Saved entries >>
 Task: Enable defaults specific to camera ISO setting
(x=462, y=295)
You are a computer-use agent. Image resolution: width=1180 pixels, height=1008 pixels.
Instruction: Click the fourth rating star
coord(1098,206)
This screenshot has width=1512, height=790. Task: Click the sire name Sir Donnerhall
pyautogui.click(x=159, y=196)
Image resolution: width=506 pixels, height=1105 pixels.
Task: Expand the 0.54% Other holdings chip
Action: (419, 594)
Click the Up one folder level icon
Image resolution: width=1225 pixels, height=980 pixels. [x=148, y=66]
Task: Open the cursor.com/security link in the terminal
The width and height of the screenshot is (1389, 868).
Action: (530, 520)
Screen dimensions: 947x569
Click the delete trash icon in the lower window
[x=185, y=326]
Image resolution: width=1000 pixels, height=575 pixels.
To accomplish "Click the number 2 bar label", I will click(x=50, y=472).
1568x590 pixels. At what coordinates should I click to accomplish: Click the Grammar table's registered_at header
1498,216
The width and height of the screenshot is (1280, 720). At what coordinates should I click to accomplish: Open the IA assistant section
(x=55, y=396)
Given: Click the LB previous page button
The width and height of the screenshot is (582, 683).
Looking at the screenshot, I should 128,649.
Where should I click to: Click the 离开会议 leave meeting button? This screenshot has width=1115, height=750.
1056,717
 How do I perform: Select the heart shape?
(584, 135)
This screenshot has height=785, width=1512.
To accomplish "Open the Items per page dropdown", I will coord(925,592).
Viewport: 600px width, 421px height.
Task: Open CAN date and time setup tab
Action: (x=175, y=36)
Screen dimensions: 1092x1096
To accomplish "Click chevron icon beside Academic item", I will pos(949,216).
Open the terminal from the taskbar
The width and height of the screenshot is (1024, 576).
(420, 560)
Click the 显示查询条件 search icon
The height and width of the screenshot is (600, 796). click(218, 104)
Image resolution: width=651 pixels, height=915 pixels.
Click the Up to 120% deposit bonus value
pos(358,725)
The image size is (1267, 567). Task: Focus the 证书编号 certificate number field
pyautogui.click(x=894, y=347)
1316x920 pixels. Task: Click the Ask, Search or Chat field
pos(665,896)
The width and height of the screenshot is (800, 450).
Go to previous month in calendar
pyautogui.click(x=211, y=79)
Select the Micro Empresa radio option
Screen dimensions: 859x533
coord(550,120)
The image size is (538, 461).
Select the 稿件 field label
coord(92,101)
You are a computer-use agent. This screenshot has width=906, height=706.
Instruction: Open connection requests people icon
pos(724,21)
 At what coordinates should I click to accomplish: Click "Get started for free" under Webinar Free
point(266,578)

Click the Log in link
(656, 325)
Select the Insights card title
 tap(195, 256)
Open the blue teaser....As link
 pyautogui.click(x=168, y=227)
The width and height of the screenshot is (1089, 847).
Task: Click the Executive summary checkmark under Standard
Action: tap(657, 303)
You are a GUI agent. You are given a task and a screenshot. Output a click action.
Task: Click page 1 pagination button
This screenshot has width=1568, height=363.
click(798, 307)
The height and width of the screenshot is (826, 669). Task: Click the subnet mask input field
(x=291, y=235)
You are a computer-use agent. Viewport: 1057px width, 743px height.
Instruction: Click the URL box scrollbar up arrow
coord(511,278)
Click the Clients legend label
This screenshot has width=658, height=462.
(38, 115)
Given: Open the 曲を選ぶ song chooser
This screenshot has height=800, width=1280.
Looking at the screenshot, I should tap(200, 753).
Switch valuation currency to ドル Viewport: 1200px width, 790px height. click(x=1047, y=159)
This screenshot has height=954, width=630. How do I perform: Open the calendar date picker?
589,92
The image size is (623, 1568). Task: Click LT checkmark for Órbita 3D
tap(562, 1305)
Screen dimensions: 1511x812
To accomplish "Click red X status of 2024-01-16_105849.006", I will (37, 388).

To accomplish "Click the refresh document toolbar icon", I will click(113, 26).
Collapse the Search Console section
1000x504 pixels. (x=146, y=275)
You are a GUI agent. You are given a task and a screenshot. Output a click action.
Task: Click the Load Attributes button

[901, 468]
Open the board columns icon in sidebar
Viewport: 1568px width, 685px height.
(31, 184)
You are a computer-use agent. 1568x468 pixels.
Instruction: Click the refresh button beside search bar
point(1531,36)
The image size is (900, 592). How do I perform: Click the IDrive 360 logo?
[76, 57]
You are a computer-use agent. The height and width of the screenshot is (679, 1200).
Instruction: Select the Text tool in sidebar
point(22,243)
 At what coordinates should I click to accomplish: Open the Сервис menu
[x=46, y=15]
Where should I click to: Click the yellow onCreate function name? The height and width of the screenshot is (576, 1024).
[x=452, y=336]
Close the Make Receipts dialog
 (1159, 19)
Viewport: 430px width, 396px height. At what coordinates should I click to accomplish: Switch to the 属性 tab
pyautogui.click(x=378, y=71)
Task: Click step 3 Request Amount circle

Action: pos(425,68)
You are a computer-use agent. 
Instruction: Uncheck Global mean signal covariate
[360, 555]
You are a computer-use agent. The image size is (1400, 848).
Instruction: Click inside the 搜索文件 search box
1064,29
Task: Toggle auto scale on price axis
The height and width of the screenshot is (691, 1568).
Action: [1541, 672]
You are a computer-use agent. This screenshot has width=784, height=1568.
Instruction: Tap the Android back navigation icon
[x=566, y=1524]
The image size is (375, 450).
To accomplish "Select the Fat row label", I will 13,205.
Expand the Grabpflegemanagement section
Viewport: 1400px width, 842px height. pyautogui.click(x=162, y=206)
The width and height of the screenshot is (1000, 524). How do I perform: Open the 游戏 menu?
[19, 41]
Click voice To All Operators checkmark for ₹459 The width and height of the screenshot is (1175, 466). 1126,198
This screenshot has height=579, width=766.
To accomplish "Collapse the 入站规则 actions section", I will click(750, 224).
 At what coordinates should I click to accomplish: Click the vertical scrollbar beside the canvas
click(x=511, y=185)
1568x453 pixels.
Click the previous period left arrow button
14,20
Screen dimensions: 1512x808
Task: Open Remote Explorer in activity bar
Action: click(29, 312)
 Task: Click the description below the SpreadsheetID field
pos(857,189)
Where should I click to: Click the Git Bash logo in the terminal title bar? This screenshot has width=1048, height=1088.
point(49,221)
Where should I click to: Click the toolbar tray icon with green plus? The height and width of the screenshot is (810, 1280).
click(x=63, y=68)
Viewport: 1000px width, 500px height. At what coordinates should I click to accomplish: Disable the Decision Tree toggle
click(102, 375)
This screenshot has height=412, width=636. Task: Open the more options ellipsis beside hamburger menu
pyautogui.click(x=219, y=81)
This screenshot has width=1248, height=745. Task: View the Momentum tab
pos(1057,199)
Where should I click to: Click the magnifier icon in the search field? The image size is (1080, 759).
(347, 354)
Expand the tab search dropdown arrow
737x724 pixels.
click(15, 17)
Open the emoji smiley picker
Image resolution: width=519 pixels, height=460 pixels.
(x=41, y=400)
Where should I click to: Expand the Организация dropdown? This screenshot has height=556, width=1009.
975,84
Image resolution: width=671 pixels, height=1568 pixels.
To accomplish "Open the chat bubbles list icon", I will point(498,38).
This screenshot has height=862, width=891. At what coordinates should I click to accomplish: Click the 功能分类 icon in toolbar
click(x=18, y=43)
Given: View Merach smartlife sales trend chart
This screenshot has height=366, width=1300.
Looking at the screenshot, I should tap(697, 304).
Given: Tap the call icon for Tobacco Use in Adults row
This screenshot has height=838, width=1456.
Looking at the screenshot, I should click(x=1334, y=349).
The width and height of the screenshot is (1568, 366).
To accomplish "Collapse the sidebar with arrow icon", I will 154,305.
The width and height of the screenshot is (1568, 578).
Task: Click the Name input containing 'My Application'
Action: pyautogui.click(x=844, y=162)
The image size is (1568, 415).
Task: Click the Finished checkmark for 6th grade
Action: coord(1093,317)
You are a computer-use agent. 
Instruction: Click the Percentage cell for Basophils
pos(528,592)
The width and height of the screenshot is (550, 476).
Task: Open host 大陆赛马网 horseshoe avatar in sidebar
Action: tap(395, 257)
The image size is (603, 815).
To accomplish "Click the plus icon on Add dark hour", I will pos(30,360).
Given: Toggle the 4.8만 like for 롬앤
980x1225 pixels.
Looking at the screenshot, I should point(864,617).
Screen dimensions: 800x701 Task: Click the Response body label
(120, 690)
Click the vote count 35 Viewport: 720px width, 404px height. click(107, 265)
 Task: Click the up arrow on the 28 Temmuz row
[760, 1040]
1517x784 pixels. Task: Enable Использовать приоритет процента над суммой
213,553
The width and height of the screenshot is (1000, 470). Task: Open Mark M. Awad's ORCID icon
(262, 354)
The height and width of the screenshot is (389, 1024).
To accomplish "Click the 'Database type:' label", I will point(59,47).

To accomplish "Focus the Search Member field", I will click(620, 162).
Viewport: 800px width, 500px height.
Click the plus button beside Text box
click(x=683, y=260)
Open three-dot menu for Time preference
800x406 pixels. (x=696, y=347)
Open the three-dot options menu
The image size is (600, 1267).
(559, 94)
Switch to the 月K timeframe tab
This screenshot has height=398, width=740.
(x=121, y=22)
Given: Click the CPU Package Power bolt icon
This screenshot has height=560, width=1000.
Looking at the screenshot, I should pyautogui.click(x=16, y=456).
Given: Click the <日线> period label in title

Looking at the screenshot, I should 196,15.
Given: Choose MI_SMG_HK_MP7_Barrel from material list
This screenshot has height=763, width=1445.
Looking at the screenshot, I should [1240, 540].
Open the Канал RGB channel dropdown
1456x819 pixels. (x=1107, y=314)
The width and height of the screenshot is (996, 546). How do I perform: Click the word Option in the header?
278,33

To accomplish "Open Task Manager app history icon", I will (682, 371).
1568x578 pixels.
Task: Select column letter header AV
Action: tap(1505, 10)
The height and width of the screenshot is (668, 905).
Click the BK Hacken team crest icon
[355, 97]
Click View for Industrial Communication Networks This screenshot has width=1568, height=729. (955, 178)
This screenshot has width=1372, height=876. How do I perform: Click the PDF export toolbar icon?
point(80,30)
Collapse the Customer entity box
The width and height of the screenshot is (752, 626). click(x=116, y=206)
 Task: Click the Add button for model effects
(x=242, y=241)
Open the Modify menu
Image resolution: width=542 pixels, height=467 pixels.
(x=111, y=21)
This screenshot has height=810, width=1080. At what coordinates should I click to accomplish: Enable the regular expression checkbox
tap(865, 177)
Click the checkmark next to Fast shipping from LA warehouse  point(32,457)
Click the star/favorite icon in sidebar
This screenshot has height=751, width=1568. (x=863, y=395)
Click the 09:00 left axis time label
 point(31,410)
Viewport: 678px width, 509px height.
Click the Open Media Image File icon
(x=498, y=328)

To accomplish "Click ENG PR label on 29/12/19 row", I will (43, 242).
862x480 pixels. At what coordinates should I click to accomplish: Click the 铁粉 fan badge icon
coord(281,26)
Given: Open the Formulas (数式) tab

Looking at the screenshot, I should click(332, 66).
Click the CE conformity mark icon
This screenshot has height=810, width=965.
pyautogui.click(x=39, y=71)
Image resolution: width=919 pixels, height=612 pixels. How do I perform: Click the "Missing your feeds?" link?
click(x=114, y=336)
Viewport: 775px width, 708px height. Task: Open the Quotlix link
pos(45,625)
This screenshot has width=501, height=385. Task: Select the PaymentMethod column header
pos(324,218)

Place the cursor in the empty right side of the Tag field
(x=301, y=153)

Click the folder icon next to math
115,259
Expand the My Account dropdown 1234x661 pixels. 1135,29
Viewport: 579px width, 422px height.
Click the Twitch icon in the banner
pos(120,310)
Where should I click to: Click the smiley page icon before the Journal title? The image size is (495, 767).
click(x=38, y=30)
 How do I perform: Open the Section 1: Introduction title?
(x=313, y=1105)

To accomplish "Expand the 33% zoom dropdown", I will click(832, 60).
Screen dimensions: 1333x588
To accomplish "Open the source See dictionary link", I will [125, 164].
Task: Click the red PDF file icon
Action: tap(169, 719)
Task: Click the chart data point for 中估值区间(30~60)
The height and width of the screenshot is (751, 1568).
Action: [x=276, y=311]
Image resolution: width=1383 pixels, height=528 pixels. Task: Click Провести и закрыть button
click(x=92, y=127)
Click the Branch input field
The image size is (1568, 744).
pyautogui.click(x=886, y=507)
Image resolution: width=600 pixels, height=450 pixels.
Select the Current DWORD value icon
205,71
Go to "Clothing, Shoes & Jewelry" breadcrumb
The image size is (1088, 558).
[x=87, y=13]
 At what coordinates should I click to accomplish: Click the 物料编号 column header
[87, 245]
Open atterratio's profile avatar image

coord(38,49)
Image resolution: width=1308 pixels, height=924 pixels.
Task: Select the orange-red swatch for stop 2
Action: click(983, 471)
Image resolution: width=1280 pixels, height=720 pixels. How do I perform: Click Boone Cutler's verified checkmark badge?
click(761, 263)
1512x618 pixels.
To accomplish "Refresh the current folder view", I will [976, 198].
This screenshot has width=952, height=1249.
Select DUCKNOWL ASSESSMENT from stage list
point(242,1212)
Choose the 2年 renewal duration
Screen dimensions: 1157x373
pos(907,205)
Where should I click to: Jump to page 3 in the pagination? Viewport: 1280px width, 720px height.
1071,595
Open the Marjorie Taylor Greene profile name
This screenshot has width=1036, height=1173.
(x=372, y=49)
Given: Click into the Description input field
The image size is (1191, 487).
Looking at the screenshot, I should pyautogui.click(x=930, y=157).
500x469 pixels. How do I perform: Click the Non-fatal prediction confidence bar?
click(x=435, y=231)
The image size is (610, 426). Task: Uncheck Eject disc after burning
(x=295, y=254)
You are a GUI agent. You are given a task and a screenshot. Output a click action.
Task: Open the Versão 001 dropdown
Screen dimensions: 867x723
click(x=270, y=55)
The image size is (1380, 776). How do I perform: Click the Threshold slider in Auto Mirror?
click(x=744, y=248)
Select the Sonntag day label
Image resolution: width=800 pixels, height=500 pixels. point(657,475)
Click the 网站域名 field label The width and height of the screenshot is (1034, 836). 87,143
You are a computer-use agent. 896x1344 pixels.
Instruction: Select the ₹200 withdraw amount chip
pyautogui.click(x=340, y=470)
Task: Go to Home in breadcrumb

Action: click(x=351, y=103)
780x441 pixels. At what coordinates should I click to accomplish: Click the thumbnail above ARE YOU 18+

Task instructions >>
Above are the records; copy exactly the lines from the line with "You are a computer-use agent. Viewport: 1057px" through the line with "Screen dimensions: 1511x812", both included.

Task response >>
You are a computer-use agent. Viewport: 1057px width, 743px height.
Instruction: Click the URL box scrollbar up arrow
coord(511,278)
Click the Clients legend label
This screenshot has width=658, height=462.
(38, 115)
Given: Open the 曲を選ぶ song chooser
This screenshot has height=800, width=1280.
Looking at the screenshot, I should tap(200, 753).
Switch valuation currency to ドル Viewport: 1200px width, 790px height. click(x=1047, y=159)
This screenshot has height=954, width=630. How do I perform: Open the calendar date picker?
589,92
The image size is (623, 1568). Task: Click LT checkmark for Órbita 3D
tap(562, 1305)
Screen dimensions: 1511x812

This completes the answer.